The sequences were edited and analyzed using the BioEdit (Hall 1999) program and the Clustal W algorithm (Thompson et al. 1994) for performing alignment of the sequences. For the identification of the sequences, the CENSOR tool (https://www.girinst.org) (Kohany et al. 2006) and nucleotide BLAST tool (NCBI - National Centre for Biotechnology Information) were used. Finally, the sequences were deposited in GenBank (access numbers: MN396769 to MN396772).
Results
The individuals of H. eques from the Piracicaba River 2n = 52 and karyotype composed of 10 m + 20sm + 8st + 14a chromosomes, with NF = 90 (Fig. 1a). Ag-NORs and CMA3 positive sites were located on the p arm of pair No. 24 (Fig. 1a, in box). The 18S rDNA clusters were located on the p arms of pairs Nos. 22 and 24 (Fig. 1b, in box). The heterochromatin regions were observed in the centromeric positions of almost all chromosomes (Fig. 1b).
Karyotypes of the Hyphessobrycon eques from the Piracicaba River arranged from: a Giemsa stained; b C-banded chromosomes. Note that DAPI-negative, CMA3-positive, Ag-NOR chromosomes and 18S rDNA sites are indicated in the boxes. Bar = 10 µm
The 5S rDNA clusters were observed on almost all chromosomes (20 pairs) in pericentromeric positions in the individuals from both populations (Fig. 2). Four sites of H3 histone were observed on the pericentromeric regions in two pairs, where in one pair the histone H3 cluster was in a position adjacent to 5S rDNA (Fig. 3a). The U2 snDNA clusters were identified on the interstitial positions of the q arm of one chromosome pair, also adjacent to 5S rDNA (Fig. 3b). Microsatellites (A)30 and (GATA)8 were detected mainly in the centromeric regions of the chromosomes (Fig. 3c, f). The microsatellite (CAG)10 showed some signals on the short/long arms of chromosomes but no scatter pattern (Fig. 3d), with (CA)15 mainly on the terminal regions of chromosomes (Fig. 3e).

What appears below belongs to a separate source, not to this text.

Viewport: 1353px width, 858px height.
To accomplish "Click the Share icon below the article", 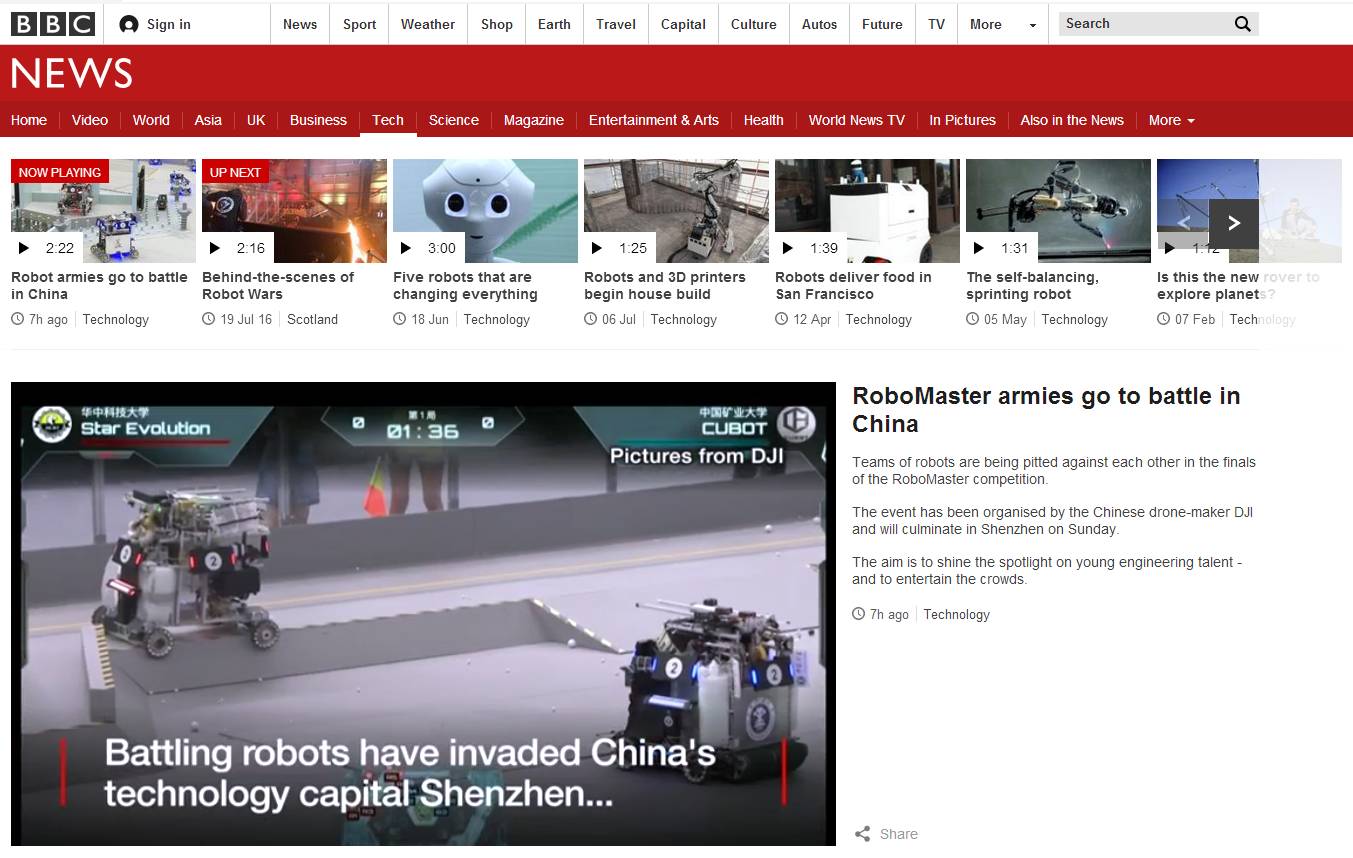I will (x=862, y=834).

a Karyotype of Hyphessobrycon eques from the Ribeirão Claro River (Rio Claro—SP); b Karyotype of Hyphessobrycon eques from the Piracicaba River (Santa Maria da Serra—SP) arranged from chromosomes with fluorescent signals of the 5S rDNA probe. Bar = 10 µm
Repetitive DNA sequences in genome of Hyphessobrycon eques from the Piracicaba River (Santa Maria da Serra—SP). a Metaphase with 5S rDNA clusters in green and histone H3 in red. b Metaphase with 5S rDNA clusters in green and U2 snDNA in red. c Microsatellite (A)30 in green. d Microsatellite (CAG)10 in green. e Microsatellite (CA)15 in green. f Microsatellite (GATA)8 in green. Bar = 10 µm
The sequence clones of NTS regions (D1, D2, D3 and D4) showed around 300 bp (Fig. 4). Inside the sequences we identified fragments with 97 bp and approximately 97% similarity for the retrotransposon SINE3/5S-Sauria, SINE (Short Interspersed Nuclear Element), Non-LTR (Non-Long Terminal Repeat) and microsatellite repeats, e.g. GATA and A repeats (Fig. 4).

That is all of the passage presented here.